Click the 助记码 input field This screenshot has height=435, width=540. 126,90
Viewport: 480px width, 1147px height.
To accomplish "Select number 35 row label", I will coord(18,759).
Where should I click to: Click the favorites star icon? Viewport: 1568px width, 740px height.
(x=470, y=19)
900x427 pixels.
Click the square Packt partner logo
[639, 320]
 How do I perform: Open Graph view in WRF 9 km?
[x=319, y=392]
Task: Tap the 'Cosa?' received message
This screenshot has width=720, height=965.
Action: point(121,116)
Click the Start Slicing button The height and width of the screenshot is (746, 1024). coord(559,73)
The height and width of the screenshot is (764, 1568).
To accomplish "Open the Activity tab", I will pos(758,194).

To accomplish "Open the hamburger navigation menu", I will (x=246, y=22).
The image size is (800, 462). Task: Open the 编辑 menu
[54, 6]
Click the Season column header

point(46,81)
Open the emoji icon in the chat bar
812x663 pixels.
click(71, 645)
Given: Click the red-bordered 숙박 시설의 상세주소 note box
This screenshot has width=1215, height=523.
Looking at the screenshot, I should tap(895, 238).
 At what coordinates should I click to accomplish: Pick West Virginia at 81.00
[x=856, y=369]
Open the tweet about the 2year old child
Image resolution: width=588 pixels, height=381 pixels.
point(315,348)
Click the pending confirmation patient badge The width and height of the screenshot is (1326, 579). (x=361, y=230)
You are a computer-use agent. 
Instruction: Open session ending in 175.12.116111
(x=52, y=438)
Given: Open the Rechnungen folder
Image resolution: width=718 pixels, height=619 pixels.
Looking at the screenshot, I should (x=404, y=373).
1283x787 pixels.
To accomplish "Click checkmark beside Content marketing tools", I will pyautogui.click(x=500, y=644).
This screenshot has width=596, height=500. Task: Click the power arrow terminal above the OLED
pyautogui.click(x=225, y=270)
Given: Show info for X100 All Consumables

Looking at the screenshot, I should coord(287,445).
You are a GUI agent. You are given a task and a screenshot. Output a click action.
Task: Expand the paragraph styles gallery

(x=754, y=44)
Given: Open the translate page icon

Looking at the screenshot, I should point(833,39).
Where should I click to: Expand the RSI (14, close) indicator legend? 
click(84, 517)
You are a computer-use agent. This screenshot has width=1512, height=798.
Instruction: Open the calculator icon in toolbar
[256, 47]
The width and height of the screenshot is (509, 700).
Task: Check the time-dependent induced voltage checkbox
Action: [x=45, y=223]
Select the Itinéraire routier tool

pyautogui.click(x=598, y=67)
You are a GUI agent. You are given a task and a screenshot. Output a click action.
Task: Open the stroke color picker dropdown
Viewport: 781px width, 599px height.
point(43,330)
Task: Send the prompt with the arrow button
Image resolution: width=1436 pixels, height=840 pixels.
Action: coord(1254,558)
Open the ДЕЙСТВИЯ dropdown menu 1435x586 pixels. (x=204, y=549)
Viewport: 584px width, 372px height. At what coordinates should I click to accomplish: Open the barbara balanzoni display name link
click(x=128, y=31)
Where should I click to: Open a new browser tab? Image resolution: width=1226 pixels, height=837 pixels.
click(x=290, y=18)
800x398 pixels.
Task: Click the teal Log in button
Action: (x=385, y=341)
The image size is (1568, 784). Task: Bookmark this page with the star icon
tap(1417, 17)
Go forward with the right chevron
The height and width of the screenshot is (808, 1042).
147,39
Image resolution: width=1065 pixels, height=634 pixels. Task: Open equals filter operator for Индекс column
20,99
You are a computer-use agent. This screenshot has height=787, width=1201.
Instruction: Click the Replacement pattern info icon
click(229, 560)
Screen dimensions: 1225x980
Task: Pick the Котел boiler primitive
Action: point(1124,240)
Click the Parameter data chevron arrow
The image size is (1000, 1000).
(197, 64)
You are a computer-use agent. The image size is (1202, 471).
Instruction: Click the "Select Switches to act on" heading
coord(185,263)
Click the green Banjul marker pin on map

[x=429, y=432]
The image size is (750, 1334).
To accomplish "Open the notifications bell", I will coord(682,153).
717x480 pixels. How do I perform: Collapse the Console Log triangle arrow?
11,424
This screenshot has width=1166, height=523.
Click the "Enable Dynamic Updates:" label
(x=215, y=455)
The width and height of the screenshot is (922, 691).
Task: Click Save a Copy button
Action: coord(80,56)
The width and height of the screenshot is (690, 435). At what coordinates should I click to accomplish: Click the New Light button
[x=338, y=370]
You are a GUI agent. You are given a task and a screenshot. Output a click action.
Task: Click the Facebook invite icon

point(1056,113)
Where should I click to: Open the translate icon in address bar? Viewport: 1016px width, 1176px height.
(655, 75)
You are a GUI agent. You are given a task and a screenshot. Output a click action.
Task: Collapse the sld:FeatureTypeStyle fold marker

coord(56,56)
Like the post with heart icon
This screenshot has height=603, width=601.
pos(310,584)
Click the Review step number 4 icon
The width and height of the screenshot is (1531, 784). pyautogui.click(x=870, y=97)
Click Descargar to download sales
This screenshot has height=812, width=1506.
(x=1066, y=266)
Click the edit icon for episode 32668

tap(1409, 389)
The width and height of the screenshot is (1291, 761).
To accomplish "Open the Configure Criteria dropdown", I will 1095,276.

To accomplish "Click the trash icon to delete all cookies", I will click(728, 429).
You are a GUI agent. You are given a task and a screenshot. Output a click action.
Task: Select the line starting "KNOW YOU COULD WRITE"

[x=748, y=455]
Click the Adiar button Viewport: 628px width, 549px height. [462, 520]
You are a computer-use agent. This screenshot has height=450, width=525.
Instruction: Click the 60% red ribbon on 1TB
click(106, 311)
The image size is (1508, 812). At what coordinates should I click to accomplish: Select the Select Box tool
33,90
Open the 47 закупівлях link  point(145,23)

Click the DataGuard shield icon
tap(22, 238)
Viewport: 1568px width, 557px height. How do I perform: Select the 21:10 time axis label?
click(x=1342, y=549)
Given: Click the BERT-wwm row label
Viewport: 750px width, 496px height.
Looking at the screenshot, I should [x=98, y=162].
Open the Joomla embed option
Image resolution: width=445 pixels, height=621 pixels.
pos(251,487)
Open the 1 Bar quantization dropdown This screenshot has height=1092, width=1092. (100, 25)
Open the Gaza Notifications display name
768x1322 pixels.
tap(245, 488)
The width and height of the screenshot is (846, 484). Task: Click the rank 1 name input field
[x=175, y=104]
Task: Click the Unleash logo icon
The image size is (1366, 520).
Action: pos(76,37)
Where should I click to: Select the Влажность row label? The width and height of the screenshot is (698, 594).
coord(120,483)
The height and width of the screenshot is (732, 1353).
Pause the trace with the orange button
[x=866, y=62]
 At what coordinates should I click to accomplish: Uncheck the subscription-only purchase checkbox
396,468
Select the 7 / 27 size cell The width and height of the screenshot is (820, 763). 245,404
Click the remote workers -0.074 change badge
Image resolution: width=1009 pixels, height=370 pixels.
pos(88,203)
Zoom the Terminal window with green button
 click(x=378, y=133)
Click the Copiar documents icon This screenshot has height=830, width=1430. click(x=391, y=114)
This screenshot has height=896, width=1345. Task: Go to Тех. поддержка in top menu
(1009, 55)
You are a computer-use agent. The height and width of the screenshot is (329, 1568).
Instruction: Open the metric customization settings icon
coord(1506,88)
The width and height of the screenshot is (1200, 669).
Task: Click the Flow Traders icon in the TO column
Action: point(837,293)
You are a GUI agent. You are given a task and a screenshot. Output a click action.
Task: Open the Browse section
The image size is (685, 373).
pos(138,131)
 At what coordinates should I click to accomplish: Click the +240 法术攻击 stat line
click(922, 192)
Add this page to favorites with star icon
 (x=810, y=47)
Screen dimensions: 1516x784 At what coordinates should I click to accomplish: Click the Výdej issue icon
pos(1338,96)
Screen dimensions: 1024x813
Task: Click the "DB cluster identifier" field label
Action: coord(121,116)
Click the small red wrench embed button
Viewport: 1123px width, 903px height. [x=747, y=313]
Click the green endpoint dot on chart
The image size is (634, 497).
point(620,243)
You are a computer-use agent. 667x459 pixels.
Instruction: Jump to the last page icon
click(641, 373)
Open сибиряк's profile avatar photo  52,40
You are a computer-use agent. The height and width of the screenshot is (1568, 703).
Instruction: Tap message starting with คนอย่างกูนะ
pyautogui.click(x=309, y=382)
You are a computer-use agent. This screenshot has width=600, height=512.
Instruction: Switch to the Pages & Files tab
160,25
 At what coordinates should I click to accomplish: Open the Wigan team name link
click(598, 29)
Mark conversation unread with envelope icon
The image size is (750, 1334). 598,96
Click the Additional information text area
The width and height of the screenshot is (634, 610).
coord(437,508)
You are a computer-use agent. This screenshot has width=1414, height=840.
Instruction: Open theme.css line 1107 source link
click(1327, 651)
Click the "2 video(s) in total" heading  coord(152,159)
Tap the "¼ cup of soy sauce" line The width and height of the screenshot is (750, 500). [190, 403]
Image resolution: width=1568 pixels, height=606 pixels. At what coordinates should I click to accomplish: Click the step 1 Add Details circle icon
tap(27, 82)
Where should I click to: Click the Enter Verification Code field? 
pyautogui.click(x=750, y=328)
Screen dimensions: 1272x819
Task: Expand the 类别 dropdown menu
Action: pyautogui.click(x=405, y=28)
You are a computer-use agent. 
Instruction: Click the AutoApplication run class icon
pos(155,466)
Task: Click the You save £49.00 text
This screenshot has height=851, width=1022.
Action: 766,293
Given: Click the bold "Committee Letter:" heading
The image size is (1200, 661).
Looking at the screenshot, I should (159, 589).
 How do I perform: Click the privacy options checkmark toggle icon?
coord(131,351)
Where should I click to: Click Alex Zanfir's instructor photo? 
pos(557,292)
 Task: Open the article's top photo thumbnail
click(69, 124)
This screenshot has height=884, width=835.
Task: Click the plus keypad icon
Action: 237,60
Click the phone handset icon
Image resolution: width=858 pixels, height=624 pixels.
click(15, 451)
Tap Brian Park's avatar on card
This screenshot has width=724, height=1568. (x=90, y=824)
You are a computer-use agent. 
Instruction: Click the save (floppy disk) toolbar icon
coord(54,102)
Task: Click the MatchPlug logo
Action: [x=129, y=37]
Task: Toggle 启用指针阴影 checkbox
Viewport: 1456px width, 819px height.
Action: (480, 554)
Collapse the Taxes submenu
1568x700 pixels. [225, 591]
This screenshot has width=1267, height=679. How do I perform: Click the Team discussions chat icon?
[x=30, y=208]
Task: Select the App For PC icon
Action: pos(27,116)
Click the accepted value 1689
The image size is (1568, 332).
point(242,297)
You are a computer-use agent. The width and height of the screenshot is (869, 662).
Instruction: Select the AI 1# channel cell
= = =
# INSTRUCTIONS FOR THE TASK
Every line of the entries that includes "text" must be copied into the answer.

# RESPONSE FOR THIS EXERCISE
Click the Additional information text area
Task: Click the You save £49.00 text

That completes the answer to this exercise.